DESCRIÇÃO DA TAREFA: Copie sem nenhuma alteração os itens abaixo, começando pelo primeiro e terminando na linha que contém "tap(437, 588)", incluindo esta.

[Linhas de um conjunto de dados]

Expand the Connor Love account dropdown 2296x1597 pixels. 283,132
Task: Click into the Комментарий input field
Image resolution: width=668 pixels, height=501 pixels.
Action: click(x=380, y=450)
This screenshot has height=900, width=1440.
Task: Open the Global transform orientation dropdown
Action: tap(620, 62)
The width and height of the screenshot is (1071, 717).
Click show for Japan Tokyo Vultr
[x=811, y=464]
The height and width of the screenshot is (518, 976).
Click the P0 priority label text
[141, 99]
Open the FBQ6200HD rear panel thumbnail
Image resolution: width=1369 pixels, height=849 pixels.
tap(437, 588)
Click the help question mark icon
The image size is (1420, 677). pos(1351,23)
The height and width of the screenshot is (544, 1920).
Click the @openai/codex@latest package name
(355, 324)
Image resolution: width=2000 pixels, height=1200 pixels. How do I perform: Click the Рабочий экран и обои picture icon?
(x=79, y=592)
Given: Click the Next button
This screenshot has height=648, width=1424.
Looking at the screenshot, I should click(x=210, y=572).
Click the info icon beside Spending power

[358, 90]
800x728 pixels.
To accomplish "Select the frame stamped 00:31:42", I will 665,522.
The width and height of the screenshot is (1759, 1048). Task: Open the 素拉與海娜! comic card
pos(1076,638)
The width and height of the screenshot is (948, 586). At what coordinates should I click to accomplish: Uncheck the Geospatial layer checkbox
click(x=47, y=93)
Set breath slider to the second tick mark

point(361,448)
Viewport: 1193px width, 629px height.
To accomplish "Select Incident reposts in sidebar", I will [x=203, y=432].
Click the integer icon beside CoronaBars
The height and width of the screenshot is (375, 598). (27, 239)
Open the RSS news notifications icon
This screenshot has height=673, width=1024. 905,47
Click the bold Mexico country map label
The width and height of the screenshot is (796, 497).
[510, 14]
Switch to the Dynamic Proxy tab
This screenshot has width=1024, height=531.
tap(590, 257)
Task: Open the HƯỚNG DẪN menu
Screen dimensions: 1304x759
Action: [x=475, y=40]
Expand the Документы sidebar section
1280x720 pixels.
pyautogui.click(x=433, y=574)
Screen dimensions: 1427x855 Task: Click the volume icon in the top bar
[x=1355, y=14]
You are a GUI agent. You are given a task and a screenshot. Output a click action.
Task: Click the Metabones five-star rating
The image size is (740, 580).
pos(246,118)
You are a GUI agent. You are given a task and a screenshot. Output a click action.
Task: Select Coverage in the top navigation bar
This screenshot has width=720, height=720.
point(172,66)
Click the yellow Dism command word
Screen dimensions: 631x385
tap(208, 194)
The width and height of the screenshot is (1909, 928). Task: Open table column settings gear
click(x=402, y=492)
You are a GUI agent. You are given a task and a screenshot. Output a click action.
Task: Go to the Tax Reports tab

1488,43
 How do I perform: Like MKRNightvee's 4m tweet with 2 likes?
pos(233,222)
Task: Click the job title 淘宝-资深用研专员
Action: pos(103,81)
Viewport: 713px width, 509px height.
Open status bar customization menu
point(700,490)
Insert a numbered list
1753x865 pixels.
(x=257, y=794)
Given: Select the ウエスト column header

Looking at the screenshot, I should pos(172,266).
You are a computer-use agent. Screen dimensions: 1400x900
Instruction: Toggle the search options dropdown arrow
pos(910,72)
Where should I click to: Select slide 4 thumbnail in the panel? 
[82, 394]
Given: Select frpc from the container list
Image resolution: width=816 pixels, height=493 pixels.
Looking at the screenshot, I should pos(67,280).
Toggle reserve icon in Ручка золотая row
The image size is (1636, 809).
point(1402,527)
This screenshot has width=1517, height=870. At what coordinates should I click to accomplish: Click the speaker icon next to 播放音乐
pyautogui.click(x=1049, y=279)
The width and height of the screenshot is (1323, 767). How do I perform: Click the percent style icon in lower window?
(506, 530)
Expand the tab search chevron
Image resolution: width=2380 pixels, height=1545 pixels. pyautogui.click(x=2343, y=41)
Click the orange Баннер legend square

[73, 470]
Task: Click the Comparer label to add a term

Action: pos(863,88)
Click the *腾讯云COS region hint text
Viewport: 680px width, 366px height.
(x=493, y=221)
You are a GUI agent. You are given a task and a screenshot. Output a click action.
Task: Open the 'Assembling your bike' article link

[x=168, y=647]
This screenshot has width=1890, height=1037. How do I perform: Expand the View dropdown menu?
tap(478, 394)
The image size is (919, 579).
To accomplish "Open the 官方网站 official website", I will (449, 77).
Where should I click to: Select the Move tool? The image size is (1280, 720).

RESULTADO DO EXERCÍCIO:
Expand the Connor Love account dropdown 2296x1597 pixels. 283,132
Task: Click into the Комментарий input field
Image resolution: width=668 pixels, height=501 pixels.
Action: click(x=380, y=450)
This screenshot has height=900, width=1440.
Task: Open the Global transform orientation dropdown
Action: tap(620, 62)
The width and height of the screenshot is (1071, 717).
Click show for Japan Tokyo Vultr
[x=811, y=464]
The height and width of the screenshot is (518, 976).
Click the P0 priority label text
[141, 99]
Open the FBQ6200HD rear panel thumbnail
Image resolution: width=1369 pixels, height=849 pixels.
tap(437, 588)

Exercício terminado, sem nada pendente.